The issue of suicide bombers and the resulting death is equally heartbreaking, without a doubt. But I can't pretend to know the truth of circumstances that lead people into suicide bombs, just like I can't pretend to know what it's like to feel like a people without a land, and to fight for what you feel you deserve. I can't pretend to know what it's like to have my identity challenged and ignored, to have my house occupied or bulldozed, to be denied access to a good education, to have my life controlled by a military power (supported by the super power of the US) set against my very existence. I can't pretend to know what it's like to have all of this exploding and raging inside of me, leaving me vulnerable and angry and scared, and then to be embraced by extremists who brainwash their young. I can't know, and I won't pretend to. This is not an attempt to defend murderers, it is an attempt to understand the context from which healing and peace must arise. The perpetrators here, in my eyes, are the governments and the things they have done with their militaries. People are pushed to these ends by powers that care nothing for them as individuals, that aim to divide and conquer, that use the livelihoods of innocents as avenues and leverage for the own secret and corrupt games. Israeli citizens are not to blame, and neither are Palestinians. In a perfect world, less people would stand idly by, and more would take a stand. But perhaps I should begin implementing that in my own country before I go prescribing it to an issue beyond my understanding.  

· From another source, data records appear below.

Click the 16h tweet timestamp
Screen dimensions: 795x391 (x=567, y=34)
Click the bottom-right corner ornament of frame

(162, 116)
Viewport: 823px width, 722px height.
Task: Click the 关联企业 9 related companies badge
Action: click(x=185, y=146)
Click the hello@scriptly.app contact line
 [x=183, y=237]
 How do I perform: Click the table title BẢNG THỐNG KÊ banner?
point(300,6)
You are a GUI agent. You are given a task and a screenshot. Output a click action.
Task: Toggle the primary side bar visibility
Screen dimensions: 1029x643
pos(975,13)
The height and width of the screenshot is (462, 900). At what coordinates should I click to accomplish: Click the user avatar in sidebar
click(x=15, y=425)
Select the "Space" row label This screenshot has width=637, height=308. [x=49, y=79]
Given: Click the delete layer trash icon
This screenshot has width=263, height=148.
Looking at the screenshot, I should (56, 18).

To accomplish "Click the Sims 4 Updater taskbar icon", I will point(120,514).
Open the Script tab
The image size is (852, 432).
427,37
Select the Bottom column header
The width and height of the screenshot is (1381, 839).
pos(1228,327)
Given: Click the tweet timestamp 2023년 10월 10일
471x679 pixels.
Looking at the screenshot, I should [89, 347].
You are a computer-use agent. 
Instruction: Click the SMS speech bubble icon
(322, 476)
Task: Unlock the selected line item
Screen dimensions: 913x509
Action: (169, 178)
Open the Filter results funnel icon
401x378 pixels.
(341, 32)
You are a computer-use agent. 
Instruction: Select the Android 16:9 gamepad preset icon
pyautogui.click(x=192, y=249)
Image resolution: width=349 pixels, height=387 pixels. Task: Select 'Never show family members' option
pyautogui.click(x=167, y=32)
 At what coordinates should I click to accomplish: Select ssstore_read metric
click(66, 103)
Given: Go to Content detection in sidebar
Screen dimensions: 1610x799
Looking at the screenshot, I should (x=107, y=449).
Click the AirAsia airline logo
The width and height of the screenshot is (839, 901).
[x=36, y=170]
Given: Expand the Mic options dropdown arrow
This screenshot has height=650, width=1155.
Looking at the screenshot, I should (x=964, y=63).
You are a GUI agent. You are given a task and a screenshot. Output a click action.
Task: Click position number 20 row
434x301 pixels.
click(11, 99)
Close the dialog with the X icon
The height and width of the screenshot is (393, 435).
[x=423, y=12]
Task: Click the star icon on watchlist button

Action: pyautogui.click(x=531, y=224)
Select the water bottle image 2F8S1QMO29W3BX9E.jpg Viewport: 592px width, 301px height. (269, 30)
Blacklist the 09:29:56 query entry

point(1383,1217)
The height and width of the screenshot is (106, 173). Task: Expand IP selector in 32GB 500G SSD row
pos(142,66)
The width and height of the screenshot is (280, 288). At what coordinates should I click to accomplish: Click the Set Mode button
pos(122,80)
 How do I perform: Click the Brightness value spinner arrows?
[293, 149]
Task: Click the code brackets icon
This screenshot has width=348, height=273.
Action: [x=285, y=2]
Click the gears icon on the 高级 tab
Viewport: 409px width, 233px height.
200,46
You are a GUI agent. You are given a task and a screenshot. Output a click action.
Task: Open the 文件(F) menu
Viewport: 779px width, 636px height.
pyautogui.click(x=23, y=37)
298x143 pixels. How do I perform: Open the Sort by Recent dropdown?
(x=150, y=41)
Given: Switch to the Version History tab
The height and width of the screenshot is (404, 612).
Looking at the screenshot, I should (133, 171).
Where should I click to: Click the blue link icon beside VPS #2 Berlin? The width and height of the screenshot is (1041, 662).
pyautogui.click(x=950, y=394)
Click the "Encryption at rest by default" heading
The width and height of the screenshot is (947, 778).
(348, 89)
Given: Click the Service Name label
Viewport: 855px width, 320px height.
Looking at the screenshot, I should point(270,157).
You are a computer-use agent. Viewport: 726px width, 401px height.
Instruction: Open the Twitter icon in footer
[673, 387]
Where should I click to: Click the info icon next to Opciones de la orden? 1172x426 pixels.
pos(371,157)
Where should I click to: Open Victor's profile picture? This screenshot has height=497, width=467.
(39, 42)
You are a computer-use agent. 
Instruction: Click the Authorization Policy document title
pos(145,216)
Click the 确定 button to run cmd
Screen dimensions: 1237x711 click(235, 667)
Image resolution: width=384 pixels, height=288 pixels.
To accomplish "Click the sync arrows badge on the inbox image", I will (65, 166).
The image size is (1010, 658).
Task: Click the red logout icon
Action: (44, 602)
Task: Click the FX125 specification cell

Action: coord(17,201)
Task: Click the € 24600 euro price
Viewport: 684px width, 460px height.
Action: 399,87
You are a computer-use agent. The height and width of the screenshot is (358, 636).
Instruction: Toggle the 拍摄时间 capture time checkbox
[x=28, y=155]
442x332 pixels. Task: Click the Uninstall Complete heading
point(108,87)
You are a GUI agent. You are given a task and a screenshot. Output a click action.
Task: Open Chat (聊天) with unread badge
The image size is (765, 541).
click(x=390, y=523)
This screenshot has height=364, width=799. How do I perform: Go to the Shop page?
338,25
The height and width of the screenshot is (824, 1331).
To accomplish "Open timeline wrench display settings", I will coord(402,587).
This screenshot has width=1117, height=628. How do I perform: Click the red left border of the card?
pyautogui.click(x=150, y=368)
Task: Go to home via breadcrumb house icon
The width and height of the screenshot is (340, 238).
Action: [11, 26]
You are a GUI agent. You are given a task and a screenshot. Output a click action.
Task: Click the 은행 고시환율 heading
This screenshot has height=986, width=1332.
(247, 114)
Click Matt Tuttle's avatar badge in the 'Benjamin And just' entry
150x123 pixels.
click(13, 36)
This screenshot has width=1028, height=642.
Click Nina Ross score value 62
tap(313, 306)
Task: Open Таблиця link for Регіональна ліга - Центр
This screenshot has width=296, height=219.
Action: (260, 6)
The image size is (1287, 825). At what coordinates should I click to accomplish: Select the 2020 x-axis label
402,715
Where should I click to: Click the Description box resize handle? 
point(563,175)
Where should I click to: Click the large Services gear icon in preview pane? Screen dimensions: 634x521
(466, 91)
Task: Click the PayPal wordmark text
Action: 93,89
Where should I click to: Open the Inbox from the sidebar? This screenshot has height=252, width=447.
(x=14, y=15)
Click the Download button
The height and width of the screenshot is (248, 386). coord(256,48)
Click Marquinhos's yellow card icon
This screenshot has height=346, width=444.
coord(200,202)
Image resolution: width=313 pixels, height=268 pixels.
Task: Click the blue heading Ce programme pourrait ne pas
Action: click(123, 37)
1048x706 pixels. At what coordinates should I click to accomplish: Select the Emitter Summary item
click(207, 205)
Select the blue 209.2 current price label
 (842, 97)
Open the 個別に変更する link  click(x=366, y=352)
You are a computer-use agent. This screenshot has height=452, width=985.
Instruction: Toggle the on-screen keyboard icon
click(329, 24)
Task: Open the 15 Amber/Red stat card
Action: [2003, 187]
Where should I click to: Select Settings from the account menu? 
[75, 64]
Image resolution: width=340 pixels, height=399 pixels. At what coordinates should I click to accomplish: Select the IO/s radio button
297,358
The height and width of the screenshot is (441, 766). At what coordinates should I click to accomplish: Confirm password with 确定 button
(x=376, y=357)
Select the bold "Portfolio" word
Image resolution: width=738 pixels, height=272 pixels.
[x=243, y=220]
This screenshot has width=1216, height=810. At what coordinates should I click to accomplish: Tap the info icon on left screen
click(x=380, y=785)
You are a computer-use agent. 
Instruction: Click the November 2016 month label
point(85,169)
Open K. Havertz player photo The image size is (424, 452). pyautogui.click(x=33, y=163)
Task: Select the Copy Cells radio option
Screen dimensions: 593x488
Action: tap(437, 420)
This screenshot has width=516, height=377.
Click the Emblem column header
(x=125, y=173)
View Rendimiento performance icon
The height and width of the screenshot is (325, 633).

I hesitate to put all of this online, for friends and family, for acquaintances and total strangers. I don't claim to know everything, or to be set in my ways. I only claim to recognize a problem, and to be grappling with it as best I can. If you are incensed by what I've written and want to give me a mouthful, I urge you to do so in a way that fosters understanding, and not anger. I am eager to learn all that I can, but it is hard to listen to arguments meant to defeat, and not to educate. Keep in mind that this post is less of a political statement, and more of an invitation into what my mind and heart are trying to process. My aim is to be honest about my journey to understand, and who knows if I'll ever come to a stopping place. I hope not, I think it's better to let yourself always be flexible and open and curious. Things that stagnate tend to die. No matter what I come to know, it would be foolish to expect that I could singlehandedly solve the conflict. My chief occupations, I hope, will be to actively seek understanding, and to actively demonstrate love.  Be the change, ya dig?

I am trying to pray to Saint Elizabeth of Portugal, who made peace among the murderous  fathers and sons of her own family, who fought over who would control the land of their kingdom. She seems to be an old hand at resolving conflict among those that are, in reality, all one.

So, now that I've gotten all of THAT off my chest and my mind is a little clearer, I can move on to the more light hearted parts of life. The next post will be full of the things I've been doing! I need to go work on Arabic for a while and attend a gallery opening (and set up our new furniture for the terrace!), but I promise the second post will be up before midnight, a definitely happier.

Thanks to anyone who read this rambling, half baked, uncertain expression of a struggle to understand with compassion.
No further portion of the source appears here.